Ma voix douce et basse

Par Monique Kountangni

Une critique sur le spectacle :
Les Veilleuses / Texte d’Anne-Frédérique Rochat / Mise en scène d’Olivier Périat – Cie Interlope / La Grange de Dorigny / du 12 au 15 mars 2020 / Plus d’infos 

© Martin Reeve

À la Grange de Dorigny s’invite un trio de comédiennes qui, sous prétexte de questionner la maternité et le sens qu’elle peut encore faire aujourd’hui, en profite pour poser de nombreux tabous sur la table avant d’en proposer plusieurs grilles de lectures. On rit (souvent jaune), on serre les dents et peut-être qu’on peut être tentées de rêver de revanche ou plutôt de vraies nouvelles réponses, plus libres et libertaires.

Sur la mélodie d’une série télévisée populaire, débarquent trois femmes masquées, identiquement vêtues et coiffées. Elles ont l’air jeune et bien faites, pourtant le public pourrait hésiter entre le rêve et le cauchemar. Le ton est donné. Le trio évoque tout à la fois les Grâces, les Parques et les sorcières de Macbeth ; c’est qu’il sera question de vie, de mort et de fatalité. En effet, le spectacle questionne ce « pur bonheur » de la maternité que la société vend aux fillettes et aux femmes – à coups de clichés mielleux sur la grossesse et les bébés.  Il donne à voir la pression sociale exercée sur les femmes et par les femmes ; la violence des discours contre celles qui tentent de se soustraire à leur « mission » ; la détresse de celles qui s’y soumettent et dont le corps se trouve comme exproprié ; la transformation physique et psychique et le travail des hormones ; la perte de sens et de liberté. Bien loin de la joie et de la légèreté diffusées dans les magazines.
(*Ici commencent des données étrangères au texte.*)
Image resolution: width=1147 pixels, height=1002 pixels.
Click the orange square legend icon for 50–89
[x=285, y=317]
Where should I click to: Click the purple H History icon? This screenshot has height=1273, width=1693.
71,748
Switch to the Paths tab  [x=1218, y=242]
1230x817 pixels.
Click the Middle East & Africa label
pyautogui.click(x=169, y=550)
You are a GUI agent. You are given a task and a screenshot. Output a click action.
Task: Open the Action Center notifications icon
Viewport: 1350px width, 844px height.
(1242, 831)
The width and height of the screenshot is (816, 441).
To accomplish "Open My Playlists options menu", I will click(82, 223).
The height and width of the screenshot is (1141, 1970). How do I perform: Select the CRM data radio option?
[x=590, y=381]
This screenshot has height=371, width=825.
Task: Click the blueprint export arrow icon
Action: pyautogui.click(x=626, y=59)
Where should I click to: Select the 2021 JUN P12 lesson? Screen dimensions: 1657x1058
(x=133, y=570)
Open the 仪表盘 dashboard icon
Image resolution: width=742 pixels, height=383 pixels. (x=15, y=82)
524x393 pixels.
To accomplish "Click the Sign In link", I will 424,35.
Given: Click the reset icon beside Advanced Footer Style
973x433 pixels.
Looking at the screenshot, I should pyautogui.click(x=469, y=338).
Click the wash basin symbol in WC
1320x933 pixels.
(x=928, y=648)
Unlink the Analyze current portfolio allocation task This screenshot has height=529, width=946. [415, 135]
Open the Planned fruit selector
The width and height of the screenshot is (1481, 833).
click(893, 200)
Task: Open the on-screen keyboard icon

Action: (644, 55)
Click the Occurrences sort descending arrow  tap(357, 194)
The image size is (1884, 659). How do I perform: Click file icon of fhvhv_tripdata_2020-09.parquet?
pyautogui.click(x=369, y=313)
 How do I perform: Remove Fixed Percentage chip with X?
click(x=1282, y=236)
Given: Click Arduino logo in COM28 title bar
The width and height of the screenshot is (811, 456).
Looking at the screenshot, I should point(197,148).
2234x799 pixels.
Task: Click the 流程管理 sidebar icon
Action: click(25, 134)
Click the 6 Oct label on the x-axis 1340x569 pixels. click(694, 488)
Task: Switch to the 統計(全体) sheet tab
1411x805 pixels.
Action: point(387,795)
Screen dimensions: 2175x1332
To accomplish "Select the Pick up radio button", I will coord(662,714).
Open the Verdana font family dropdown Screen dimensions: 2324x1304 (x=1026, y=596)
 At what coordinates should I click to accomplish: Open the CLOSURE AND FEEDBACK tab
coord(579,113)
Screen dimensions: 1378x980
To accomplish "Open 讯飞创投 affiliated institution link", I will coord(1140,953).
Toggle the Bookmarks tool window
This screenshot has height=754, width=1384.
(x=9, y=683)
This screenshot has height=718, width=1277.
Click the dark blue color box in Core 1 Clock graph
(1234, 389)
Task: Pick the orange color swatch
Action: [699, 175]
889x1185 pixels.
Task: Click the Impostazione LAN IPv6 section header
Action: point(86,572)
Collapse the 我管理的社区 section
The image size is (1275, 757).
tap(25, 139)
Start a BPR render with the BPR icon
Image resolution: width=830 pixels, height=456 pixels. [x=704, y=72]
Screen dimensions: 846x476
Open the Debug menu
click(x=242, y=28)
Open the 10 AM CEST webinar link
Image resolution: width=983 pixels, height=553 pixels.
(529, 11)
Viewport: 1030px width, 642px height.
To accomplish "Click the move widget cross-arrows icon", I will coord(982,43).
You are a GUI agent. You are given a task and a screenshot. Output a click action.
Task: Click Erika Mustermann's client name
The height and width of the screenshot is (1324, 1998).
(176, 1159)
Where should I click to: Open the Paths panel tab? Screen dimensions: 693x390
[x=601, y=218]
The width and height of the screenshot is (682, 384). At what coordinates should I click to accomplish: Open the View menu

Le spectacle consiste en un montage de séquences courtes et contrastées, déroulé sur une scène nue, marquée par des éclairages très tranchés qui mettent en valeur la chorégraphie très maîtrisée des comédiennes. L’ensemble est très rythmé, alerte et souvent drôle. Cette ambiance – fallacieuse – de music-hall contraste avec la profondeur et la sincérité du questionnement de l’autrice.

Sur scène, c’est aussi trois personnages qui échangent leur expérience de la grossesse. L’une a (dit-elle) fait appel à un donneur de sperme, l’autre a fait un enfant dans le dos à son amant marié – un accident (dit-elle) – et la troisième est une « multirécidiviste » puisqu’elle attend son sixième enfant. Clichés à gogo, elles racontent leurs histoires et donnent voix à d’autres femmes, d’autres histoires que, sans doute, les femmes du public ne connaissent que trop bien. Cet étrange chœur de futures mères égraine les leçons apprises pour se convaincre qu’il lui revient de veiller à la pérennité de l’humanité. Pourtant la méthode Coué a ses limites et la façade se craquèle, notamment avec l’histoire de Catherine, la professeure de yoga périnatal, qui avait tout pour être heureuse (une vie de famille digne de l’imagerie d’Épinal) et qui pourtant s’est donné la mort. Un contrepoint qui fera basculer le spectacle et ouvrira la voie à celles qui osent se choisir un destin hors des sentiers battus.